(Text passage begins)
Ven-Zelderheide is a village in the southeast Netherlands. It is located in the municipality of Gennep, Limburg.

In 2011 the population reached just over 800.

The town has a typical linear geography with most of its residences situated along its two main roads; the Kleefseweg and the Vensestraat. In the southwest, Ven-Zelderheide is bordered by the town Ottersum, and in northeast it is bordered by Germany.

A windmill (Gristmill) called; Rest after Labor (Dutch: Rust na Arbeid) is situated at the Kleefseweg.

==History==
Early writings on Zelder date from the end of the 14th century. In this time Zelder was part of Guelders and was managed by Johan Kodken van Zeller who lived in Haus Driesberg in a neighboring town called Kessel.

== Name ==
The town comprised three areas, which have influenced the town's current name.

The first part, “Ven” originates from the Dutch word “veen” which means peat, referring to the original vegetation in the northern part before it was cultivated and turned into arable land.

The second part, “Zelderheide” means: moorland of Zelder, referring to the former central situated moorland. Historically, the town consisted of three areas: an area of peat, an area with moorland and an area called Zelder, the latter is situated in the south.
(Text passage ends)
- Questions on the material -
a. List the three areas that the Ven-Zelderheide passage says the town historically consisted of.
b. Carry the Ven-Zelderheide passage forward, starting right after its last sentence.
(Provided material begins)
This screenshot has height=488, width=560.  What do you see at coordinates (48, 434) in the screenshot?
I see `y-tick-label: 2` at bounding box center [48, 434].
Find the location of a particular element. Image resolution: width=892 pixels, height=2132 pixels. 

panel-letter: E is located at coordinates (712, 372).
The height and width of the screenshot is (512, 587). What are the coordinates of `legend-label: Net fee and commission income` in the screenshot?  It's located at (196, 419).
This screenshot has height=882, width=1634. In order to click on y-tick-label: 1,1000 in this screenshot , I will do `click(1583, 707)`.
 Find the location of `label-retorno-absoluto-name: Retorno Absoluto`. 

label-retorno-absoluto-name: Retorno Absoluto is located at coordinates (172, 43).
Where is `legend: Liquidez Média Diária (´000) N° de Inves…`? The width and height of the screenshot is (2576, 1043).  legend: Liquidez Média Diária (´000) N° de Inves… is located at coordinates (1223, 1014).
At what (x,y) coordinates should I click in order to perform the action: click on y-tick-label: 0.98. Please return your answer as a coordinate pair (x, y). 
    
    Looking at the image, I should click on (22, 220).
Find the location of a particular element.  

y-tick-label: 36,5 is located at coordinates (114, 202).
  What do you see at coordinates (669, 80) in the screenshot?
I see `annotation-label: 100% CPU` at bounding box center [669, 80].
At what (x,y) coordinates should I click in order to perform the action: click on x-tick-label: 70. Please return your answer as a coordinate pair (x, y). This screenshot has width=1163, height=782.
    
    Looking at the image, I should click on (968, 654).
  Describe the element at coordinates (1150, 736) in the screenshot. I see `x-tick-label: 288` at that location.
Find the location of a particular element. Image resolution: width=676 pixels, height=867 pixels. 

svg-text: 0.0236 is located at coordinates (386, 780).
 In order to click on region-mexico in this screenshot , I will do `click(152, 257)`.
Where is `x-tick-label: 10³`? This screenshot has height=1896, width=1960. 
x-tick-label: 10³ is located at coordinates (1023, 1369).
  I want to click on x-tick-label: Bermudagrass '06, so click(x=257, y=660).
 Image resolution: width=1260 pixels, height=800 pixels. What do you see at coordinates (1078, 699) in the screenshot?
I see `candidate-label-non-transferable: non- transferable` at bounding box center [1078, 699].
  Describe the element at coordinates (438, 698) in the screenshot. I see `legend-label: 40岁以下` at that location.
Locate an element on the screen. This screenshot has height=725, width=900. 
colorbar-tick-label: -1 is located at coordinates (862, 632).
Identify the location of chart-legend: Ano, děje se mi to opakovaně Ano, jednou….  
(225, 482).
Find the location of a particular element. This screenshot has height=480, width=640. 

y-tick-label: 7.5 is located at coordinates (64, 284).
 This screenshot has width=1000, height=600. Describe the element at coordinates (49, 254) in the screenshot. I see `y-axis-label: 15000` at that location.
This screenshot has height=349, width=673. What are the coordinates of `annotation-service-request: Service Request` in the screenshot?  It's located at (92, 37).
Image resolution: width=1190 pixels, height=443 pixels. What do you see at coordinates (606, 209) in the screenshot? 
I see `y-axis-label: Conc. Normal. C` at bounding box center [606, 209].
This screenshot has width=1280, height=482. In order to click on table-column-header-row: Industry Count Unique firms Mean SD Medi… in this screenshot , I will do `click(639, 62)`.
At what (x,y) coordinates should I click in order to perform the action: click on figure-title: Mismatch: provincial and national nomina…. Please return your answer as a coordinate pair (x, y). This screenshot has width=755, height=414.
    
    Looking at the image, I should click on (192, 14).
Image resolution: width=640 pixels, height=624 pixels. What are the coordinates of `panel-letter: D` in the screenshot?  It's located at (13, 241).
(Provided material ends)
- Answers by item number -
a. an area of peat, an area with moorland, an area called Zelder

b.
Locally the town is referred to as “Het Ven”.

== Legend ==
According to a local legend, somewhere in the 15th century, the Dutchess of Cleves made a visit to Lord van Zeller. The road in Ven-Zelderheide on the way back to her castle in Cleves was so bad that the axle of her carriage broke and the carriage got stuck in the mud. The two coachmen quickly scanned the area in the incoming darkness but there were no people around. The Dutchess shouted for help but no one came. She then desperately prayed to Anthony the Great and then, all of a sudden, men started rushing in to help. To show her gratitude to the people of Ven-Zelderheide, she had a chapel built, devoted to Anthony the Great. The chapel can be seen in the Vensestraat.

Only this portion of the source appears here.